Direction.
Can you copy out the records word for word, starting at their first line and ending at the line that contains "(1205, 430)", with both of those lines included?

Records for the exercise.
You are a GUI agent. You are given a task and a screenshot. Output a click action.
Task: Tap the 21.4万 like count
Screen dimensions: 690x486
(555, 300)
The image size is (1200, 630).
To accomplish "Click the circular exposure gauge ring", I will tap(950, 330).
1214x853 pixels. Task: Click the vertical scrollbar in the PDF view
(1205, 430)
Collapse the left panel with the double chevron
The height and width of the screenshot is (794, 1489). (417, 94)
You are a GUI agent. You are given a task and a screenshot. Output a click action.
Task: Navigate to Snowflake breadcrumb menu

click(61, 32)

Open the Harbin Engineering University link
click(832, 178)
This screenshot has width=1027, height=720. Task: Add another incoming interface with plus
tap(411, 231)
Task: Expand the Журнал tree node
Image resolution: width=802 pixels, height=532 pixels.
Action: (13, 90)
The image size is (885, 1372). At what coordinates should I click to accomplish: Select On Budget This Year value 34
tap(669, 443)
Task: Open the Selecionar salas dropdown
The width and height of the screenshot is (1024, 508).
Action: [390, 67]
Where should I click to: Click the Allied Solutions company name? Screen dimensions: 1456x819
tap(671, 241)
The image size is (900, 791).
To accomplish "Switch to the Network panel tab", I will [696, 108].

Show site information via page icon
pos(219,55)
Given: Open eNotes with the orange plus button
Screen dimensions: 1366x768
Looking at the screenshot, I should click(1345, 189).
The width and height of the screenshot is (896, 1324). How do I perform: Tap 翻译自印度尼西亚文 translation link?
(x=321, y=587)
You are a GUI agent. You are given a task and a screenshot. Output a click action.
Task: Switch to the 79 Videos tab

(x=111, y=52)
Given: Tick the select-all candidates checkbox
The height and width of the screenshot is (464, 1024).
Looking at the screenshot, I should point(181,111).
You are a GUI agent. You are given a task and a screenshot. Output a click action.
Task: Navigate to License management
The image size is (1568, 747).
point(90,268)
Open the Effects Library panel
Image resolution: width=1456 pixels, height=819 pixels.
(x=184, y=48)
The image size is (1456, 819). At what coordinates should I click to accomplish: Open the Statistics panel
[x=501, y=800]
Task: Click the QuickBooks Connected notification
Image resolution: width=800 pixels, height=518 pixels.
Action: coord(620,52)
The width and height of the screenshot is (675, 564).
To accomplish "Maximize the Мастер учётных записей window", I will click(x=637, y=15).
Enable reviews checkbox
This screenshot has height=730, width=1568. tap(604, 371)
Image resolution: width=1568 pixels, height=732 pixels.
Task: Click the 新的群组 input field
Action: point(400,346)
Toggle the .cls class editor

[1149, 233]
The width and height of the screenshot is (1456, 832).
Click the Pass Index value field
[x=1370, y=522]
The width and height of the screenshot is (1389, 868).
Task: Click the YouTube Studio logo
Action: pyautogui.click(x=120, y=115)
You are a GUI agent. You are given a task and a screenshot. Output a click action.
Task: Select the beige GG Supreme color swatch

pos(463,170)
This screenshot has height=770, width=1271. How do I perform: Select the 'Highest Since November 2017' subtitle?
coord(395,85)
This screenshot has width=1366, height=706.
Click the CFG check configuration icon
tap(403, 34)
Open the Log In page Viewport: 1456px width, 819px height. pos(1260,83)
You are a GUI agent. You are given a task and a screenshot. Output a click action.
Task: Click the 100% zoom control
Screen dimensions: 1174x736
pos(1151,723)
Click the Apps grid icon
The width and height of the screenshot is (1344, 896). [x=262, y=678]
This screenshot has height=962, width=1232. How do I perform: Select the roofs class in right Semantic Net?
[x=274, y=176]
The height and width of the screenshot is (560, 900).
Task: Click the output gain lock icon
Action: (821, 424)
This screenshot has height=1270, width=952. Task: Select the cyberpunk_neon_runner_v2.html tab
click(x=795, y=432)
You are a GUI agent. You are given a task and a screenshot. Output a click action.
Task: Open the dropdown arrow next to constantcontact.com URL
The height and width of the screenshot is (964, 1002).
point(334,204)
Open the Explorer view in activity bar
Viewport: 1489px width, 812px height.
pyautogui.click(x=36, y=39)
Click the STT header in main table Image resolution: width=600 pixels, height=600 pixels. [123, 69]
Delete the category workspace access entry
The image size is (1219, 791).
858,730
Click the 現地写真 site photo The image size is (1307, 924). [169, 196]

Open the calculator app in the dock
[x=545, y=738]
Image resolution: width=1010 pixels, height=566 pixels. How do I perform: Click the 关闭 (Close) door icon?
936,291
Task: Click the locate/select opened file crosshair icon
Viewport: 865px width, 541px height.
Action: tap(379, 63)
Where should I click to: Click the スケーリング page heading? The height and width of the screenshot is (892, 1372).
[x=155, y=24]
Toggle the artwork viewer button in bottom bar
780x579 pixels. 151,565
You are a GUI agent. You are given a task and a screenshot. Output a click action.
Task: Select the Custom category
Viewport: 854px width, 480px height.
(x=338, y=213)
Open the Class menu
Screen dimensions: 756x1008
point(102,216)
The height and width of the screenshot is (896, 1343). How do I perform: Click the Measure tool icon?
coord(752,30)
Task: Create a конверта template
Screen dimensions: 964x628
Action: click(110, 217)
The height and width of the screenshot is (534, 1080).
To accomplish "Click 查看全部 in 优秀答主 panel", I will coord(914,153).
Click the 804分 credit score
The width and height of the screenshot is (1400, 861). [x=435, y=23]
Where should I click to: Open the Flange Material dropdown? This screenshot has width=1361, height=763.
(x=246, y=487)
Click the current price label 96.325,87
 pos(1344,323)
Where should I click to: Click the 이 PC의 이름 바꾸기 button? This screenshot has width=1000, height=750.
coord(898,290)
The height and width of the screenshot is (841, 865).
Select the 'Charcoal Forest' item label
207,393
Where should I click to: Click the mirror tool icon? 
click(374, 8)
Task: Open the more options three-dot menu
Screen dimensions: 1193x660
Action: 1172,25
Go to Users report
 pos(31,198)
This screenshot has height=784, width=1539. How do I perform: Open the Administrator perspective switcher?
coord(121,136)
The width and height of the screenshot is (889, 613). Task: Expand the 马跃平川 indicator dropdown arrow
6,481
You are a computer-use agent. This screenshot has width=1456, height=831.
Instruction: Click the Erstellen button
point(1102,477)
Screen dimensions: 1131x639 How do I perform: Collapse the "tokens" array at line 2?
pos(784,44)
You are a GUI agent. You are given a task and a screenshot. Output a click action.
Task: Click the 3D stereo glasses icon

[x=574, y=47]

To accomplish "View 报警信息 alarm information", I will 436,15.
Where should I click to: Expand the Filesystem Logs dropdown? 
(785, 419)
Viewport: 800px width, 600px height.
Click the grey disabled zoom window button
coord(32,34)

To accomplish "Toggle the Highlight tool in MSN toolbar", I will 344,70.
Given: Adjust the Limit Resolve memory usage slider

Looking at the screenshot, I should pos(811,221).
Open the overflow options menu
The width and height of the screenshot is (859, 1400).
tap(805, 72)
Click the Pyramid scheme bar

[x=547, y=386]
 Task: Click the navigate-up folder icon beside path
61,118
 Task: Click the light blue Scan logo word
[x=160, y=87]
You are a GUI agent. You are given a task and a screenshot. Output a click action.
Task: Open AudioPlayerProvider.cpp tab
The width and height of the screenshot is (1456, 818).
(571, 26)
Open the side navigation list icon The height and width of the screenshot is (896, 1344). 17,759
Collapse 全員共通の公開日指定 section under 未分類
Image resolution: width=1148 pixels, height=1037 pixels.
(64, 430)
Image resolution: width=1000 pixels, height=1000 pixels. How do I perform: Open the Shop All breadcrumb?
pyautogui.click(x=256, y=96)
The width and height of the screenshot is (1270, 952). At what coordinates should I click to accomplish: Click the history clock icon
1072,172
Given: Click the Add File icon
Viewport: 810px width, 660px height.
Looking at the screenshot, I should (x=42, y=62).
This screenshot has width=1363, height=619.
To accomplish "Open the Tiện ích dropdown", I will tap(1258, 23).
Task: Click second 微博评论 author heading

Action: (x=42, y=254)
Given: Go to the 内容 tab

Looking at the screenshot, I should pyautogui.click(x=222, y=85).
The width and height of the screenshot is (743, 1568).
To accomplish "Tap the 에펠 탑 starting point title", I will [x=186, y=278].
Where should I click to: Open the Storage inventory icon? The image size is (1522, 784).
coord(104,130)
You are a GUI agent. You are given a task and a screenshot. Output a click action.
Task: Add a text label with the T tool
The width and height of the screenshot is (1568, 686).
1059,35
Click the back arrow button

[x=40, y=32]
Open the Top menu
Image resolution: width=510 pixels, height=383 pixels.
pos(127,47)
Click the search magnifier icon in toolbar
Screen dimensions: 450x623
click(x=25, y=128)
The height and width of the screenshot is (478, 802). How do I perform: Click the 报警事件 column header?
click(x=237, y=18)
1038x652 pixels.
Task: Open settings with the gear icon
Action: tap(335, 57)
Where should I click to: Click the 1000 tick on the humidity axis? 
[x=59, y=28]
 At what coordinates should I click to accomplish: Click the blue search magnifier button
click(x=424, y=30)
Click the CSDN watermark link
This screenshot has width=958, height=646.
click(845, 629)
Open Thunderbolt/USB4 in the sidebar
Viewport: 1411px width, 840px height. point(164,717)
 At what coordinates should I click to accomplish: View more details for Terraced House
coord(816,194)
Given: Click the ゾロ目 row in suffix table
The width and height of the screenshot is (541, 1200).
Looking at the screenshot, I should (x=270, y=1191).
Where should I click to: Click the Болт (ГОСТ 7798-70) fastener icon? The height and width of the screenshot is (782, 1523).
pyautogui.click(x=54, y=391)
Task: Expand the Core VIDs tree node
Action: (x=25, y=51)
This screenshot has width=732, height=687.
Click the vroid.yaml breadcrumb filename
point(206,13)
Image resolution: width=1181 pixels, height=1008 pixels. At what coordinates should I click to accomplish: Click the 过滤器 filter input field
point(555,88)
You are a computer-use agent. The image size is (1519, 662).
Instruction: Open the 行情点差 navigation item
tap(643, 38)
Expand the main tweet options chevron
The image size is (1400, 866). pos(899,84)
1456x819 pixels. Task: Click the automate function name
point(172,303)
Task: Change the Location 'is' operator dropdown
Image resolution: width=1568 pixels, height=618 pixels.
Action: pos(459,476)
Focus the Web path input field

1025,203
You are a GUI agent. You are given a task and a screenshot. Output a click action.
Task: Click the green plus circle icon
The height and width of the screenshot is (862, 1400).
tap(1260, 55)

Output of the task.
You are a GUI agent. You are given a task and a screenshot. Output a click action.
Task: Tap the 21.4万 like count
Screen dimensions: 690x486
(555, 300)
The image size is (1200, 630).
To accomplish "Click the circular exposure gauge ring", I will tap(950, 330).
1214x853 pixels. Task: Click the vertical scrollbar in the PDF view
(1205, 430)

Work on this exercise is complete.